A description of it, and a link to the "Vocaloidism" phenomenon it's based on:

http://singularityhub.com/2010/10/20/this-rocking-lead-singer-is-a-3d-hologram-video/

This strikes me as the future of rock and roll. I am wondering if any bands will bother to put live people out on the stage in a decade or two. Instead of selecting the best dancers with the most well proportioned bodies, we can just record music in the studio, and then use holograms to perform it for the audience. Another great leveling force that might enable a wider set of musicians to gain fame and acclaim.



In other news, CNN has a nice article on an IronMan-like suit being developed by Raytheon:
http://www.cnn.com/2010/TECH/innovation/11/11/iron.man.suit/index.html?eref=mrss_igoogle_cnn

It doesn't fly, but it amplifies your strength by about 17 times--they have a video of a man smashing through a board and doing push-ups in it. In the Iraq War, there were about 4000 US casualities compared to about 100,000 Iraqi casualities (this is only deaths, including wounded or injured as casualities gives much larger numbers). I wonder, if the US military got enough funding to issue suits like this to its ground troops, how much steeper would this ratio be? We could conceivably get to a point where we could go in on some mission and have 10 of our boys killed for every million killed of enemy soldiers and/or civilians.
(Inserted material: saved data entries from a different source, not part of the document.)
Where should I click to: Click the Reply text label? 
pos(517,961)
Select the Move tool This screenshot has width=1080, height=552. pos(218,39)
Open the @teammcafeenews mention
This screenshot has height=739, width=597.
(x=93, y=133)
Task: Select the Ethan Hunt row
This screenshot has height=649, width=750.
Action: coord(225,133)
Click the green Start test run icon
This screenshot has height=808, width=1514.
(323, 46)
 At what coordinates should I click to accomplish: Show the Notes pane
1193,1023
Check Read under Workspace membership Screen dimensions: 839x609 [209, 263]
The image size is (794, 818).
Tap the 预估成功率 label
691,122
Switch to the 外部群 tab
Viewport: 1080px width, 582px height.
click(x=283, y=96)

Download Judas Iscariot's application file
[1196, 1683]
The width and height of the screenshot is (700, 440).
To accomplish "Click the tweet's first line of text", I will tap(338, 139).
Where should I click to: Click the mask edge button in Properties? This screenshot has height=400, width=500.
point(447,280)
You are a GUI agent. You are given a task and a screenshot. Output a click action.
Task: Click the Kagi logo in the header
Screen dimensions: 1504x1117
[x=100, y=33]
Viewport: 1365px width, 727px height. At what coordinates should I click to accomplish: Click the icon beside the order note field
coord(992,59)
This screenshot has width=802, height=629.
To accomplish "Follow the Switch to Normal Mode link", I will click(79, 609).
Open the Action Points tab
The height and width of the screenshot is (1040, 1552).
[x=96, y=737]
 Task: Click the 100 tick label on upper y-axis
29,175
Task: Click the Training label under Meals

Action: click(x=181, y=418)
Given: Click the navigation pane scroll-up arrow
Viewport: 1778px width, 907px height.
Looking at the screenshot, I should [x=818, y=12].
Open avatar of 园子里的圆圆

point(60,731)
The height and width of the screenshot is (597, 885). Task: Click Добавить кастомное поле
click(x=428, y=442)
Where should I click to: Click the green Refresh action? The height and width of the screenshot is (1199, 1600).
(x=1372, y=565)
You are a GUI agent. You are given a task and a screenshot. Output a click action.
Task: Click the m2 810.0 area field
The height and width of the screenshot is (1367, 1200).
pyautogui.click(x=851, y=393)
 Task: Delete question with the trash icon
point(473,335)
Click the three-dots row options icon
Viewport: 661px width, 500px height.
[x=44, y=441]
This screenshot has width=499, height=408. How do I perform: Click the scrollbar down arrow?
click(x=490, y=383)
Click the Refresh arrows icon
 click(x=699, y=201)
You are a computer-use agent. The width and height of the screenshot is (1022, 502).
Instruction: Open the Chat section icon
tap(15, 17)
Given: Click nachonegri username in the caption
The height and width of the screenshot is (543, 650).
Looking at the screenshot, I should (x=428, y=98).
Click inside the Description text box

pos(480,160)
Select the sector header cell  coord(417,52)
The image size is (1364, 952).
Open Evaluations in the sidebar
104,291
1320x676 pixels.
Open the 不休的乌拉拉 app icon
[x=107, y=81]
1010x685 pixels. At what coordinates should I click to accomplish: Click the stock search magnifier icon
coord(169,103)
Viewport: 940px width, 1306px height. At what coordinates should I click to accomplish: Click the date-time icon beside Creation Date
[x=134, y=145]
Kind of scary, but very poweful. Also at only $150k, it could be useful for construction or all kinds of other sorts of stuff.

From the CNN article: "One big obstacle, however, is how to power the suit." Well duh, they obviously didn't watch IronMan--you just need to replace your heart with a glowing bluish white orb.

Date: 2010-11-13 03:16 am (UTC)
From: [identity profile] entomologist.livejournal.com
Of course, whether it actually got used that way would be a political decision -- just because it could be used to minimized enemy civilian casualties doesn't mean it would -- but I think the U.S. military probably would develop rules of engagement with that as at least one of their priorities. Even maniacs like Cheney and Rumsfeld at least gave lip service to the fact that inflicting civilian casualties is detrimental to our objectives in wars like Iraq and Afghanistan, after all. Besides, taking a terrorist alive is preferable to blowing him up with a Hellfire missile -- you can't interrogate a corpse, even when it hasn't been reduced to a thin red mist.